1962 Buick “Special” Station Wagon

1962 Buick Special Station Wagon

If you’re in the market for a unique classic, may I suggest this Buick? It has been parked for about 15 years so it’s going to need some work, but it really does have a few features that make the “Special” model name fitting. In fact, the Special won Motor Trend’s Car of the Year title in 1962! It offered some innovative technology and some very interesting styling – as you can see. This one needs a little elbow grease, but I think it could be a fun and affordable cruiser. It’s located in Burbank, California and is listed here on eBay where bidding is only at $2,800 with about two days to go!

Buick Interior

The interior is simple, but there are some nice touches here. Check out that two-spoke steering wheel and zigzag pattern on the door panels.
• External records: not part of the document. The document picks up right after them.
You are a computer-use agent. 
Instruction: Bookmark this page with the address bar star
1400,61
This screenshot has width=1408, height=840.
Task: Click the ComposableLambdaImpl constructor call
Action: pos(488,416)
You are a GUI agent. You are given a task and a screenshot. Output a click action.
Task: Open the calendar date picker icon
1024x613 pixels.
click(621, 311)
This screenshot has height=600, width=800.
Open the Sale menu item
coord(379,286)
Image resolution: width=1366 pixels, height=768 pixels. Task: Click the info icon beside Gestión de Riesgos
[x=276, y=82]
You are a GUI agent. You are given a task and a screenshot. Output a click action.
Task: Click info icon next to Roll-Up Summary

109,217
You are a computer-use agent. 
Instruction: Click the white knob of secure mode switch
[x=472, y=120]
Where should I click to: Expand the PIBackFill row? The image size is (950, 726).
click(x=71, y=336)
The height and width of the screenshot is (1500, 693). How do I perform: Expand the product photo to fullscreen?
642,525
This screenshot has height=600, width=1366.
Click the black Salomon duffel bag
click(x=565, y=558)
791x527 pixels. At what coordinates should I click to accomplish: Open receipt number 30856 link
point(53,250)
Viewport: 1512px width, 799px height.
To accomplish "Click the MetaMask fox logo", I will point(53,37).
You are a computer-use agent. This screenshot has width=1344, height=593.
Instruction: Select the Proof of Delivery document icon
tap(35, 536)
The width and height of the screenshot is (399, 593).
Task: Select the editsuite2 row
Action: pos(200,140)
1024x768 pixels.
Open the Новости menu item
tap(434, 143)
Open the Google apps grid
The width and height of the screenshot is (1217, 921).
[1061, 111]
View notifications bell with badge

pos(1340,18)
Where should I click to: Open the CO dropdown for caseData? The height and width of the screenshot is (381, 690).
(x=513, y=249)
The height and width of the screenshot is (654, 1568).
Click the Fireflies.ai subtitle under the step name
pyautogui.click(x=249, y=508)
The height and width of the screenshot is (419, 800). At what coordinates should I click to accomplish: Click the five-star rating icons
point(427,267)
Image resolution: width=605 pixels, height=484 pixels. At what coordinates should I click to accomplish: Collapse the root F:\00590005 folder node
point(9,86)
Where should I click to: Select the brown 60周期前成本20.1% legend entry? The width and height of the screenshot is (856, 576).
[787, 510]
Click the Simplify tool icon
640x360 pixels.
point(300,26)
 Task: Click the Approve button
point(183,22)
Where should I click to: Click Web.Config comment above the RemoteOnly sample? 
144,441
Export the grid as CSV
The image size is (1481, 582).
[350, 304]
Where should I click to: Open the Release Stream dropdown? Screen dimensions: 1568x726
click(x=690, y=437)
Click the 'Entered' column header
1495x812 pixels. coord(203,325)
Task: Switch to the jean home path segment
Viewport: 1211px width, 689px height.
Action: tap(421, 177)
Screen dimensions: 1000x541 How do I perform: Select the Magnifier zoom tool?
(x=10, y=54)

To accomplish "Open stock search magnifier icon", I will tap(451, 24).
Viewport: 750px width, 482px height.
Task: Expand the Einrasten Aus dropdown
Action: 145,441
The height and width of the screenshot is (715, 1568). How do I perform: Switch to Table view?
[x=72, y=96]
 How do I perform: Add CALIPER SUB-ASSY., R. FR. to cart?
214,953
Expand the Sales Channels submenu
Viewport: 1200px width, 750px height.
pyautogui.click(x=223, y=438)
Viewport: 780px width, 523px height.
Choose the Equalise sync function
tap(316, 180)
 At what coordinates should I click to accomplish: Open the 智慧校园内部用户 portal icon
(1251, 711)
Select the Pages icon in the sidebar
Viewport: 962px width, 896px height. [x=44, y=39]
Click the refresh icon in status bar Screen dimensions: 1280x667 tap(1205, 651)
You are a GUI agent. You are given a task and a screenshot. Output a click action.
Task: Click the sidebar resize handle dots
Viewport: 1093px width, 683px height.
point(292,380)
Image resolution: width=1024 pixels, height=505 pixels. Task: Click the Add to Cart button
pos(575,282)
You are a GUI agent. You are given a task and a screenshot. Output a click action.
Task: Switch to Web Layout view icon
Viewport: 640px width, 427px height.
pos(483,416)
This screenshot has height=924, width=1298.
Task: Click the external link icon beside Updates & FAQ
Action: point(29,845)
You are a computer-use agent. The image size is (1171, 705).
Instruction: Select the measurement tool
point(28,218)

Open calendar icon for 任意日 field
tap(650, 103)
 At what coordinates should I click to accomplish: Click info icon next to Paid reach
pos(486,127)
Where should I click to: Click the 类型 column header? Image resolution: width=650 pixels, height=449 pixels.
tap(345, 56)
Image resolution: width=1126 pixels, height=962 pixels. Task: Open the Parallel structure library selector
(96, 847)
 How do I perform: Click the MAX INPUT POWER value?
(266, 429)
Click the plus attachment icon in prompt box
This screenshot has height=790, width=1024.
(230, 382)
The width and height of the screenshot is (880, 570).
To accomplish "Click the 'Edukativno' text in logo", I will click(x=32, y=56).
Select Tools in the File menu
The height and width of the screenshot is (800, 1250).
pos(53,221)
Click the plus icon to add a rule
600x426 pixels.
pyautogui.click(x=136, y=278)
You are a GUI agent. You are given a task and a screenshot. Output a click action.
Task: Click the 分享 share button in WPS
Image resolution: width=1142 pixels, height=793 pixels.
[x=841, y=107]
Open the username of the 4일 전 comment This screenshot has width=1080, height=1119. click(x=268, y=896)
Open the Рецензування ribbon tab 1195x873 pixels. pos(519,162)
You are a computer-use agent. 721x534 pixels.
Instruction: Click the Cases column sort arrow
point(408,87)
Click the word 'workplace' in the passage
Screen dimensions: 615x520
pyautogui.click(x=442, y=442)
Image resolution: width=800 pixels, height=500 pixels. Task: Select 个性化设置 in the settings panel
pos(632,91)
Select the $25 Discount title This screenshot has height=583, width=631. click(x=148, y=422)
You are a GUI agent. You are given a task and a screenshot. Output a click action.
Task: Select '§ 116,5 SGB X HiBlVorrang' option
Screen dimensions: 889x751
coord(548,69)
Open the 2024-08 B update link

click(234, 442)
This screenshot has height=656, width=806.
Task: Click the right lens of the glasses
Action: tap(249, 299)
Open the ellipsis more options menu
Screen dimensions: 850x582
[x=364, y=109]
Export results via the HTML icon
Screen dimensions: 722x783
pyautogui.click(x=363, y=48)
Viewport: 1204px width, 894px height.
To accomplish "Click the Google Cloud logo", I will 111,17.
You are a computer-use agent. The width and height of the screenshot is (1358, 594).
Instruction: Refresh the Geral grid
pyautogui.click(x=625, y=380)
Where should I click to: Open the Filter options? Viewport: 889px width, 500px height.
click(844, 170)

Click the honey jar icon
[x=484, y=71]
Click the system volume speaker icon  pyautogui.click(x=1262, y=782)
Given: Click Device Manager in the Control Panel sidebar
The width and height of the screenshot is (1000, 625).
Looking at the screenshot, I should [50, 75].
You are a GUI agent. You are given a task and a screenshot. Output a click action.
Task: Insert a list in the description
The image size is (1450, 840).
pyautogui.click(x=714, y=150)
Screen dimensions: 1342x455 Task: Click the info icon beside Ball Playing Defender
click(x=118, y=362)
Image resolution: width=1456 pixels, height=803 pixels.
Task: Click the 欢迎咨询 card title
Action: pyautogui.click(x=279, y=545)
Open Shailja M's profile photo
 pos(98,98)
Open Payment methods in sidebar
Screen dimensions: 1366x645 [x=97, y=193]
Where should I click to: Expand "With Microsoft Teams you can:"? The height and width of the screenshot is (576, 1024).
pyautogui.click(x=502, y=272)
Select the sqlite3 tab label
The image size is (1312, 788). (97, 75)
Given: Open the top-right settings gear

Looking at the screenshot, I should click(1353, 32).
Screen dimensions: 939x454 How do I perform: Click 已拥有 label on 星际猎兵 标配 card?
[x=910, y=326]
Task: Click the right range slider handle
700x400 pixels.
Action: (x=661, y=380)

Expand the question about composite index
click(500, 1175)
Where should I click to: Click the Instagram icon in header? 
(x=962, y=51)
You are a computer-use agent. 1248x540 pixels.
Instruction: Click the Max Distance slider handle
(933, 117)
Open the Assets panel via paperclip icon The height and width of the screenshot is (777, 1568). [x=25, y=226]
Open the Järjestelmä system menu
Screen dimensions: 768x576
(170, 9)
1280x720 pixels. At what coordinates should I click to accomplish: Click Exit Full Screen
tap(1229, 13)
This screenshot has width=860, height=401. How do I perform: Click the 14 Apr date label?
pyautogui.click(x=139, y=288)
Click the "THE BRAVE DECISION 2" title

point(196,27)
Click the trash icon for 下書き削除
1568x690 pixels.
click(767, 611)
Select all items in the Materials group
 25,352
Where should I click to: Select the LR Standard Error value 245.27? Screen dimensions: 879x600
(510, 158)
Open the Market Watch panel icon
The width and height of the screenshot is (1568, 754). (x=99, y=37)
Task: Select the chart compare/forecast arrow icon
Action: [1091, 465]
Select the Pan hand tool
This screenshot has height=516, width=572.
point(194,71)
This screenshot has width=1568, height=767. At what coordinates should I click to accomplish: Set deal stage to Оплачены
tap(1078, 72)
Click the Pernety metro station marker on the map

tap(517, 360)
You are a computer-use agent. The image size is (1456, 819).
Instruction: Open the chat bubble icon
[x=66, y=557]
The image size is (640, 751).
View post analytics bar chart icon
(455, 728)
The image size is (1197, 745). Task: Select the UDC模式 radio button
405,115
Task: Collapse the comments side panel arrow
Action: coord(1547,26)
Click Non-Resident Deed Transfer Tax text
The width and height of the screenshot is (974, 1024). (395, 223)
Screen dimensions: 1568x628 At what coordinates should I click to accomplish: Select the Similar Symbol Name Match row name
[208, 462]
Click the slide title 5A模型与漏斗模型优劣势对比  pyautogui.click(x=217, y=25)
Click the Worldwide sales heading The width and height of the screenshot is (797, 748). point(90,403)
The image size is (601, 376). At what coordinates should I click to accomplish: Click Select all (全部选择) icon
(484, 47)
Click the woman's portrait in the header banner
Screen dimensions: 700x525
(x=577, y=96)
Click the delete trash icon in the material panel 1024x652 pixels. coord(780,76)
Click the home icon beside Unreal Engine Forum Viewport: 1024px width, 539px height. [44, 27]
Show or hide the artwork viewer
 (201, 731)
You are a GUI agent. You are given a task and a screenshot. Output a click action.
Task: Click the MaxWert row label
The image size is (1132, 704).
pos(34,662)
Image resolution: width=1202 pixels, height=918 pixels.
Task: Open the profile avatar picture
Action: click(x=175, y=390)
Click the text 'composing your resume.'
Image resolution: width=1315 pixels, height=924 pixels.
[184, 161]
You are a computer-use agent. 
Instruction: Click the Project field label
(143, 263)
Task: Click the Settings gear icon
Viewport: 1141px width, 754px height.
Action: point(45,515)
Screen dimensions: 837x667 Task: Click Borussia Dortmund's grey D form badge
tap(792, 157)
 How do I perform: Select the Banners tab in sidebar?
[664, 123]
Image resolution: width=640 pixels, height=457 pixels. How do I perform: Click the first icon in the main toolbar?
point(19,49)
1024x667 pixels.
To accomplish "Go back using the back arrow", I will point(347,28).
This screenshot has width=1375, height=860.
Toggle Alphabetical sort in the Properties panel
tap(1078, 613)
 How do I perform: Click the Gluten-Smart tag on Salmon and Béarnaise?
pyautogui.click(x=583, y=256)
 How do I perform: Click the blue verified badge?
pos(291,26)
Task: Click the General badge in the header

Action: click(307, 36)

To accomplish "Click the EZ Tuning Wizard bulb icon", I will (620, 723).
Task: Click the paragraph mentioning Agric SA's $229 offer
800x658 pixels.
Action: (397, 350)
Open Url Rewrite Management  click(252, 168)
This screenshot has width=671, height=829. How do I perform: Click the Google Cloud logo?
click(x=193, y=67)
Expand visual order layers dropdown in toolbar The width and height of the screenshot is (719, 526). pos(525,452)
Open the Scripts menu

There is one small hole in the floor that needs to be patched, but after a deep cleaning and some new carpet, I bet this won’t be too bad of a place to be.

Dusty V6

Where you would normally expect to find a big V8, there’s a V6! It didn’t put out huge power, but it was a good engine that had many of the favorable characteristics of a V8. Luckily, the Special was a compact so the lack of power wasn’t as noticeable as it would have been in a bigger car.

Side Scallops

Unfortunately, that’s not the original paint. It’s an older color change and although it looks pretty scruffy, I like the look. We won’t use the p-word, but the thin areas and surface rust do seem to highlight the body’s side scallops. If this were mine, I would probably just focus on the drivetrain and interior before even worrying about the exterior. It will get old hearing the question, “when are you going to paint it?”, but with the high cost of paint today, it might make sense to leave it alone.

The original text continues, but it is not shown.